Tüm bu nedenlerle ilk derece mahkemesinin davanın kısmen kabul kısmen reddi yönündeki kararında herhangi bir isabetsizlik görülmediğinden davacı vekilinin istinaf başvurusunun esastan reddine, davalılarca istinaf kanun yoluna başvurma harcı ve istinaf nispi karar harcı yatırılmadığından davalılar vekili tarafından tamamlanmadığı gözetilerek HMK’nun 344. ve 352. maddeleri uyarınca davalılar vekilinin istinaf başvurusunun yapılmamış sayılmasına karar vermek gerekmiş ve takdiren aşağıdaki şekilde hüküm kurulmuştur.
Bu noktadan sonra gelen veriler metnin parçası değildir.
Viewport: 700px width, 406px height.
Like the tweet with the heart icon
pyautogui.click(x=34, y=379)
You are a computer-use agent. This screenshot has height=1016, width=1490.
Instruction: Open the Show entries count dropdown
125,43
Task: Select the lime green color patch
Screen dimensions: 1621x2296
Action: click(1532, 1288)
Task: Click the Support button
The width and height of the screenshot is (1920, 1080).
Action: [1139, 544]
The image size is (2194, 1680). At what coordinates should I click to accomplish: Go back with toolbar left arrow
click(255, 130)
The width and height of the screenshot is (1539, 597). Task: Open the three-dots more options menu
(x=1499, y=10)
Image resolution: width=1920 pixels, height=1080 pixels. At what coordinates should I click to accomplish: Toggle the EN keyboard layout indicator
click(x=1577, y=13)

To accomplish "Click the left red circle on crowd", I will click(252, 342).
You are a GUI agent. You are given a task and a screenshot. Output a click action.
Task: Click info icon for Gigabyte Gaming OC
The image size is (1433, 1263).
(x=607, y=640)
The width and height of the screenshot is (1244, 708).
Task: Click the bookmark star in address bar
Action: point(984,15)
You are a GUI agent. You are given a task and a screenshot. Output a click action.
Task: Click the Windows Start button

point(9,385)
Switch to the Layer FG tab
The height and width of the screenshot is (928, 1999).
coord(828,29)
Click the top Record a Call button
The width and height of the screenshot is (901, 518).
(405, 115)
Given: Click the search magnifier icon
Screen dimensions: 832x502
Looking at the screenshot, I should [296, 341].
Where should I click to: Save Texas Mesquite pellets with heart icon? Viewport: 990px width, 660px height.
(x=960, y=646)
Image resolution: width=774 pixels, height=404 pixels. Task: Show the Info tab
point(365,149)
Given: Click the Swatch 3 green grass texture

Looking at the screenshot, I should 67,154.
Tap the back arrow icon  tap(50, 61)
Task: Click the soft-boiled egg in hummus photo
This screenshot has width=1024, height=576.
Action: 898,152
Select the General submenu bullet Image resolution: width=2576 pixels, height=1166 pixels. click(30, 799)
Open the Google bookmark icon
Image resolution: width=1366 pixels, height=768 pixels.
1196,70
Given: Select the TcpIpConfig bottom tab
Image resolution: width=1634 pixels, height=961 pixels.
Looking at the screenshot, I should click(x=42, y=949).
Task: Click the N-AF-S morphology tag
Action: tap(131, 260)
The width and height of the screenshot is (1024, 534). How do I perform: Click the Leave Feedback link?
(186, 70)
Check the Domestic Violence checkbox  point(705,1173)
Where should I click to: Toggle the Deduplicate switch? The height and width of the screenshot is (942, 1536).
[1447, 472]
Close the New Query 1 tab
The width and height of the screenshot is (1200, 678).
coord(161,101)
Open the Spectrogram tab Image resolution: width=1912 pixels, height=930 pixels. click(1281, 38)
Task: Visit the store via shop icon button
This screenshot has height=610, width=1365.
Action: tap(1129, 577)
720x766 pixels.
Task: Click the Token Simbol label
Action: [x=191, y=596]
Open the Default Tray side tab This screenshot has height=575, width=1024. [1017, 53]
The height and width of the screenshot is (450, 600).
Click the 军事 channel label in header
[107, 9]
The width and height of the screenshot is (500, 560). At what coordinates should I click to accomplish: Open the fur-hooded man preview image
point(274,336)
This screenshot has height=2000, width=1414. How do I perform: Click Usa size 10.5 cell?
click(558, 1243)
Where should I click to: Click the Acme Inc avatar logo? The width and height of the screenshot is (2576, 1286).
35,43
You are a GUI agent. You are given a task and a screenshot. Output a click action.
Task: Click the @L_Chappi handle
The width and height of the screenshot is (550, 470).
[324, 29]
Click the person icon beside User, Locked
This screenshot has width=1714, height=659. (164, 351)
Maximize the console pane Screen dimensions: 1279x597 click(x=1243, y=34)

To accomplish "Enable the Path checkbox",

HÜKÜM: Yukarıda Açıklanan Nedenlerle;
A)1-Davacı vekilinin istinaf başvurusunun HMK’nın 353/(1)-b.1 maddesi gereğince ESASTAN REDDİNE,
2-Davacıdan alınması gerekli olan 179,90 TL harçtan peşin alınan 54,40 TL harcın mahsubu ile bakiye 125,50 TL harcın davacıdan alınarak hazineye gelir kaydına,
3-Davacı tarafça yapılan yargılama giderlerinin üzerinde bırakılmasına,
B)1-HMK’nun 344/1. ve 352. maddeleri gereğince davalılar vekilinin istinaf başvurusunun YAPILMAMIŞ SAYILMASINA,
2-Davalılar istinaf başvuru ve nispi karar harç yatırılmadığından harcın iadesi yönünden hüküm kurulmasına yer olmadığına,
3-İstinafa başvuran davalılar tarafından yapılan istinaf yargılama giderlerinin üzerinde bırakılmasına,
4-İstinaf incelemesi sırasında duruşma açılmadığından taraflar yararına vekalet ücreti taktirine yer olmadığına,
Dosya üzerinde yapılan inceleme sonucunda HMK’nın 361. maddesi uyarınca gerekçeli kararın tebliğinden itibaren iki haftalık süre içerisinde Yargıtay’da temyiz kanun yolu açık olmak üzere oy birliği ile karar verildi.21/06/2023

Başkan Üye Üye Zabıt Katibi

Bu belge 5070 sayılı Elektronik İmza Kanunu hükümlerine göre UYAP sistemi üzerinden elektronik imza ile imzalanmıştır.